(DATASET begins)
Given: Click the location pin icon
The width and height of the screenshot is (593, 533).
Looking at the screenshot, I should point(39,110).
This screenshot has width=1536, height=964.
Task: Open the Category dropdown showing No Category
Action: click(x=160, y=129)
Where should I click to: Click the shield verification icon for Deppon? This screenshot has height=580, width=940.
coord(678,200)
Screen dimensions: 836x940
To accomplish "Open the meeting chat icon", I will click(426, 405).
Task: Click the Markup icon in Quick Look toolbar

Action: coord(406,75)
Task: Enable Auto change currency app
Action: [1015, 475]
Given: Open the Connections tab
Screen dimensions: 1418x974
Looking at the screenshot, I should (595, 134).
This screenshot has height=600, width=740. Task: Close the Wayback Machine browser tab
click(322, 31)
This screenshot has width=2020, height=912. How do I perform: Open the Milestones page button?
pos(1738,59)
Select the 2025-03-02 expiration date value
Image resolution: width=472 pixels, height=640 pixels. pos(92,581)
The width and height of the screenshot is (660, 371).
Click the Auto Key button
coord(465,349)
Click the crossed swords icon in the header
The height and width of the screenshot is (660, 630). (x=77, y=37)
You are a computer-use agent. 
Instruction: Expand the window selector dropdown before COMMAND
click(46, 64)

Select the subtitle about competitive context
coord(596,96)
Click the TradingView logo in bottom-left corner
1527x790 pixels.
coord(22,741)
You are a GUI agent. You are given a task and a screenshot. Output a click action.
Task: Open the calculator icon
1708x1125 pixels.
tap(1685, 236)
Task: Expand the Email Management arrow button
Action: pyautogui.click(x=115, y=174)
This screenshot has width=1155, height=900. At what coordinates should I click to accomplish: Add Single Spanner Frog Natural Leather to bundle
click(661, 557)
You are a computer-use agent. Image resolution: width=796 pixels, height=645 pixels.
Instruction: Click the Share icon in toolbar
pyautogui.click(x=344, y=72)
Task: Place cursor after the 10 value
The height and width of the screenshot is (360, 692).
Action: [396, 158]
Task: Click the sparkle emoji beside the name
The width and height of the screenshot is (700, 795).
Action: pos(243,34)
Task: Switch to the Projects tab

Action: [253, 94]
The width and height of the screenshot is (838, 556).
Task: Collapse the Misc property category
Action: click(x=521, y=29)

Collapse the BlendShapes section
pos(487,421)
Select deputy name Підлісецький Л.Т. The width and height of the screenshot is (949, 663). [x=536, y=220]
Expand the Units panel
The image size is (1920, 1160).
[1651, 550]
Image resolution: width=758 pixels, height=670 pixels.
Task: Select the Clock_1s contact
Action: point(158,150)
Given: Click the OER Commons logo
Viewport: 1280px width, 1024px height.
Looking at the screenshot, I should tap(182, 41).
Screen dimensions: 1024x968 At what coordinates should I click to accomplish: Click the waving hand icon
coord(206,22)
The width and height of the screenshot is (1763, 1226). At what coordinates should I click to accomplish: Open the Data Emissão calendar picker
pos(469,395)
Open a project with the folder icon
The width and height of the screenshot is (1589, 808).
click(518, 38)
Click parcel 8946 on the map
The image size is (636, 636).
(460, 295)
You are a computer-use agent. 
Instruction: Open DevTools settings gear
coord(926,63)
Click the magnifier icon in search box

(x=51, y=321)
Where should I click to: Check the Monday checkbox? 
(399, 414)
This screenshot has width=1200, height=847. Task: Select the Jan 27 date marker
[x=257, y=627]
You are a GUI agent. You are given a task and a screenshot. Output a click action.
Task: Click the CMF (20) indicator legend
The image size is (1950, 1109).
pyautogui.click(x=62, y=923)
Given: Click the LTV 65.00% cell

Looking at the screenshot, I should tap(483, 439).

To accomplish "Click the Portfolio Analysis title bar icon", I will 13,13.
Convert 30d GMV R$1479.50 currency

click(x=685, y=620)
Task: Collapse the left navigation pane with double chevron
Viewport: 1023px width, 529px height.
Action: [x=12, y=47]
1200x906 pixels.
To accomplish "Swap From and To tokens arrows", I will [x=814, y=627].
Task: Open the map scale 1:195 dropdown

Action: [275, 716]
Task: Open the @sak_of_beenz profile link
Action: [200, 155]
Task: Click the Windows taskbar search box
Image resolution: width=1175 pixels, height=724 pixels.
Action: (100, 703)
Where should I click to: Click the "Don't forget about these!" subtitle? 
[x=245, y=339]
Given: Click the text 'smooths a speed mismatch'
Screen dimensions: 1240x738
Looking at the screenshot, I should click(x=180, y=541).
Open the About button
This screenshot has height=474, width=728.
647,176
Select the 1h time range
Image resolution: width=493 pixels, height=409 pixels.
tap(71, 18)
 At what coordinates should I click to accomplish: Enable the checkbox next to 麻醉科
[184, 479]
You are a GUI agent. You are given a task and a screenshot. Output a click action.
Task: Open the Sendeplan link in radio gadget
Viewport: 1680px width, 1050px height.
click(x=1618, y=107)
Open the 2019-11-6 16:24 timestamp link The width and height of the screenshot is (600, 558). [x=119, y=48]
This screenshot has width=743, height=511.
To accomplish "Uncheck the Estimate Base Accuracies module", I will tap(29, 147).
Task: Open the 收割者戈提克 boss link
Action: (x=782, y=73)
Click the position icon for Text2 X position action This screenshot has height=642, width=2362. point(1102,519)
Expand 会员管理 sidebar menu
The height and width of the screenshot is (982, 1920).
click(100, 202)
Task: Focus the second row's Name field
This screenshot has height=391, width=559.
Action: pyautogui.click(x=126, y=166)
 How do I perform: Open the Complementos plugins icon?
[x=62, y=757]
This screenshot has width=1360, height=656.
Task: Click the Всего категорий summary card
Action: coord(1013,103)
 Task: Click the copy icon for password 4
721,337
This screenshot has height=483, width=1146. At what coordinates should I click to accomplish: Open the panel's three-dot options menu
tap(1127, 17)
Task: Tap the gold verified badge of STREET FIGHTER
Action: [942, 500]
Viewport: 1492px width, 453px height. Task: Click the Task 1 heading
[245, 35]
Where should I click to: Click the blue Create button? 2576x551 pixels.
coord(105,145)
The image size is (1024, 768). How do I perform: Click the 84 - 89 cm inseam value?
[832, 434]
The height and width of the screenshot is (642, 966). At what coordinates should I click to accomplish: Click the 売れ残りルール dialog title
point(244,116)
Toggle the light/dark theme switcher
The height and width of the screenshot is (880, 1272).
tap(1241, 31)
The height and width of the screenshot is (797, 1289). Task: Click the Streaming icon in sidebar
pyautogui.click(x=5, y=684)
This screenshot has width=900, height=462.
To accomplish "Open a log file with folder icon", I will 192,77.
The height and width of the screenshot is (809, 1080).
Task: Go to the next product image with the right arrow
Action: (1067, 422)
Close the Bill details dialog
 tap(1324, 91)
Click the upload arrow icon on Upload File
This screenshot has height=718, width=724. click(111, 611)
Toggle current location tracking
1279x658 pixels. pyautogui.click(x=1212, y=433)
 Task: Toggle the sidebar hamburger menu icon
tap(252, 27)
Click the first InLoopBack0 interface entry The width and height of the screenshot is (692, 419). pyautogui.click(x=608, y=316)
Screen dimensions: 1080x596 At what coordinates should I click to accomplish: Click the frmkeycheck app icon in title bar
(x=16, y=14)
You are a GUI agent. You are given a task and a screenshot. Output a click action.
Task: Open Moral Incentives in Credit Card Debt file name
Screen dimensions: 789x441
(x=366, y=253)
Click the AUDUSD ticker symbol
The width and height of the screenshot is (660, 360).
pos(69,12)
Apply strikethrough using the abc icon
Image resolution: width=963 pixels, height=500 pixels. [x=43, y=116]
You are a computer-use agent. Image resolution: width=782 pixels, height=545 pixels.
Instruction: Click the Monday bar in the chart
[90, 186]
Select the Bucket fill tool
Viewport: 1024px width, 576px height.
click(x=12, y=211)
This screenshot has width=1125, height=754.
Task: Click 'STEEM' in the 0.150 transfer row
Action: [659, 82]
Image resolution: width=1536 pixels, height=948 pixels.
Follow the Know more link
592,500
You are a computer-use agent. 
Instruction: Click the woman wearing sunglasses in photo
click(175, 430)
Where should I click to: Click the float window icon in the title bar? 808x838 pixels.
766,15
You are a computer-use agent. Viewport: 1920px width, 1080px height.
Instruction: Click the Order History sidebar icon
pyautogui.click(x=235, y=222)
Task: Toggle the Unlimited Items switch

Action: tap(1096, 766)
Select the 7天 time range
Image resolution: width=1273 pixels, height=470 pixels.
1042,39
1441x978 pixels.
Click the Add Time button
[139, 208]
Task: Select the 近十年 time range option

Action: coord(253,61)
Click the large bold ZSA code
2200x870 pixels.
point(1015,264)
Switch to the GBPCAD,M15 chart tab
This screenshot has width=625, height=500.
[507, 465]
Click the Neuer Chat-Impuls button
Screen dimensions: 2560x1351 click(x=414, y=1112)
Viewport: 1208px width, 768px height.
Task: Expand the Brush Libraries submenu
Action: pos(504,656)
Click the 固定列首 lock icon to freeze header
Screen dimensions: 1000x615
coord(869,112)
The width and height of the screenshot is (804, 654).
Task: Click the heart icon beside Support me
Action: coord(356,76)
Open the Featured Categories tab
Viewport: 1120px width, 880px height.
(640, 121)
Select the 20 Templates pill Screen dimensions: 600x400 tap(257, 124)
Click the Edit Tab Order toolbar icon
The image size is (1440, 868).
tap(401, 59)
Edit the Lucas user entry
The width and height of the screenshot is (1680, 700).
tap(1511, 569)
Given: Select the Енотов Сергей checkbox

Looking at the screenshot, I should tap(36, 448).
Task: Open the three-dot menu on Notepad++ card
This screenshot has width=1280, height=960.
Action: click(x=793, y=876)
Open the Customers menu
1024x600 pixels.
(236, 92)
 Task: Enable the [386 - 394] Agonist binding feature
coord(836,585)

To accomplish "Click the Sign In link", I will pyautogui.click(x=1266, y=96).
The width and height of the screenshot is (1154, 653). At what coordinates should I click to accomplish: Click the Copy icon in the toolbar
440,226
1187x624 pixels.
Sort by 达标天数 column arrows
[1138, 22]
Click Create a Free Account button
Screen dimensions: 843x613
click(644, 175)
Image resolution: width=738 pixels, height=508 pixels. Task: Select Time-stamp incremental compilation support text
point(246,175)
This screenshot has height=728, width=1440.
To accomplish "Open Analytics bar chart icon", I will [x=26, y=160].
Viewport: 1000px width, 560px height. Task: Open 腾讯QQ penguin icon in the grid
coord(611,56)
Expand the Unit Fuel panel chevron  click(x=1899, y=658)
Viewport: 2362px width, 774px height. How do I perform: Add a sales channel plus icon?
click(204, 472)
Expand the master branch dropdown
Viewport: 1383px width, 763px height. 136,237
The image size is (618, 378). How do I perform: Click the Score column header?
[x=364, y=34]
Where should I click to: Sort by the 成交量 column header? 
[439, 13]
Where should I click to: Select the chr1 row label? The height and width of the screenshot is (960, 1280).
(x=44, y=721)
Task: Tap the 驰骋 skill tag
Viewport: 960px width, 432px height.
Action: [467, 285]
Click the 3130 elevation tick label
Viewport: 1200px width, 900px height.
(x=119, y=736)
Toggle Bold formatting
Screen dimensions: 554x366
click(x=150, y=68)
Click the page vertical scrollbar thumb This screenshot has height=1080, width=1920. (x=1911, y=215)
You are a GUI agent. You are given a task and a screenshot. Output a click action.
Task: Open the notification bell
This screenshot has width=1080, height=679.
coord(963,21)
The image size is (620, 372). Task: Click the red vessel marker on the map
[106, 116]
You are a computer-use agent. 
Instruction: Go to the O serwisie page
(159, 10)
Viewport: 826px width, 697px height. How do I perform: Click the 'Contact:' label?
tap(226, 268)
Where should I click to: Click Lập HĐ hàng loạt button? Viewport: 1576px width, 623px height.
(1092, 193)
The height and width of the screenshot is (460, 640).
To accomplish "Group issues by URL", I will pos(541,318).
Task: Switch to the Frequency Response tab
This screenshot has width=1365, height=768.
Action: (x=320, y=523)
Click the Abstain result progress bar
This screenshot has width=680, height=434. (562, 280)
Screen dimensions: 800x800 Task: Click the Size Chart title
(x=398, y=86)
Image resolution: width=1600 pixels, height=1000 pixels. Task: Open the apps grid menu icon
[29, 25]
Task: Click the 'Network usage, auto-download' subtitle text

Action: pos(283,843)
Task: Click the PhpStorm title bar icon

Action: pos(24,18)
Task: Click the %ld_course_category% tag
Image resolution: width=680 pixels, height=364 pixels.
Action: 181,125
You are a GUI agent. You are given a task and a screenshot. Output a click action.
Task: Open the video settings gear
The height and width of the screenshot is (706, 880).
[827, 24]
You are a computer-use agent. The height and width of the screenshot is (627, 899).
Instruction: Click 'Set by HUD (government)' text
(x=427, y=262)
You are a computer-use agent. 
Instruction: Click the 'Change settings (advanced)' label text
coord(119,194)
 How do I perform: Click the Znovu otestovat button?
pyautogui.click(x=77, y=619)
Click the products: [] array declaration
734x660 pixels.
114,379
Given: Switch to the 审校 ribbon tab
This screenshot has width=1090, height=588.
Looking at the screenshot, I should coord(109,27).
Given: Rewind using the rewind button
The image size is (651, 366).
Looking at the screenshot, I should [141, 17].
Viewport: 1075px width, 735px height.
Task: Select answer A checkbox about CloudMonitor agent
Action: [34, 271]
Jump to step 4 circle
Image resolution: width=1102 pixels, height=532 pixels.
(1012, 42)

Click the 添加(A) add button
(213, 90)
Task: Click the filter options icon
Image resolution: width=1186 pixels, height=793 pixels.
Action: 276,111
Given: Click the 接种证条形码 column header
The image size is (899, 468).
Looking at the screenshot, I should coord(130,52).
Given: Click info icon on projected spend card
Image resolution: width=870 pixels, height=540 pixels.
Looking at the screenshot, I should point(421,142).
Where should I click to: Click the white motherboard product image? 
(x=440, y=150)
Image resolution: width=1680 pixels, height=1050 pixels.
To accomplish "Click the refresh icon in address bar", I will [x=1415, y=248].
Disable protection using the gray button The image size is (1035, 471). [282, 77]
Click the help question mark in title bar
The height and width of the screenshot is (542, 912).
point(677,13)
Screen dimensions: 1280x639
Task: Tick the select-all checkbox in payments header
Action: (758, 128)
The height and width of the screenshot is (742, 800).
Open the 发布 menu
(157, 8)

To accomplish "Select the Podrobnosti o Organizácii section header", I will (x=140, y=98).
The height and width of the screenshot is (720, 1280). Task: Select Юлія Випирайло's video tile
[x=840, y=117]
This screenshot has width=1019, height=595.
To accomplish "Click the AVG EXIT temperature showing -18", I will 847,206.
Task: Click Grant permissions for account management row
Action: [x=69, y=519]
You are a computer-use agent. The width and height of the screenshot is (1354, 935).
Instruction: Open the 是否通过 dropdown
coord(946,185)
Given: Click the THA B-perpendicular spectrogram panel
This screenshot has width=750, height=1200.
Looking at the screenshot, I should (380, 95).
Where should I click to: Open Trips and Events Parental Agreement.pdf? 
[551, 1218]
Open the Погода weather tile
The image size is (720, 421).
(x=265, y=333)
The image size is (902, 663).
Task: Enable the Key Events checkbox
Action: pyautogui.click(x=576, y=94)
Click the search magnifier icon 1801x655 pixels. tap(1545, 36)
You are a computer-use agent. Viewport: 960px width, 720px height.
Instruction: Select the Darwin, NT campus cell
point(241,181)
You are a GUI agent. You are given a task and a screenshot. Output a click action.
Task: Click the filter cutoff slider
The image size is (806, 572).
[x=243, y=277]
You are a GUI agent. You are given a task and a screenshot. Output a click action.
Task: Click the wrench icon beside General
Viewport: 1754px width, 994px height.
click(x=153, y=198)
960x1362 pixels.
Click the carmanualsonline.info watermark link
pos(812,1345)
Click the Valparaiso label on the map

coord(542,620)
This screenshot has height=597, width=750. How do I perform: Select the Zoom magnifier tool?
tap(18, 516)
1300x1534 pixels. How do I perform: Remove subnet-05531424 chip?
(DATASET ends)
▶ _HOW TO COMPLETE THIS TASK_
Look above for the line with "The height and width of the screenshot is (642, 966)." and the line with "This screenshot has width=900, height=462.", and reproduce exactly those two lines plus every line between, nothing more.

▶ _EXERCISE OUTPUT_
The height and width of the screenshot is (642, 966). At what coordinates should I click to accomplish: Click the 売れ残りルール dialog title
point(244,116)
Toggle the light/dark theme switcher
The height and width of the screenshot is (880, 1272).
tap(1241, 31)
The height and width of the screenshot is (797, 1289). Task: Click the Streaming icon in sidebar
pyautogui.click(x=5, y=684)
This screenshot has width=900, height=462.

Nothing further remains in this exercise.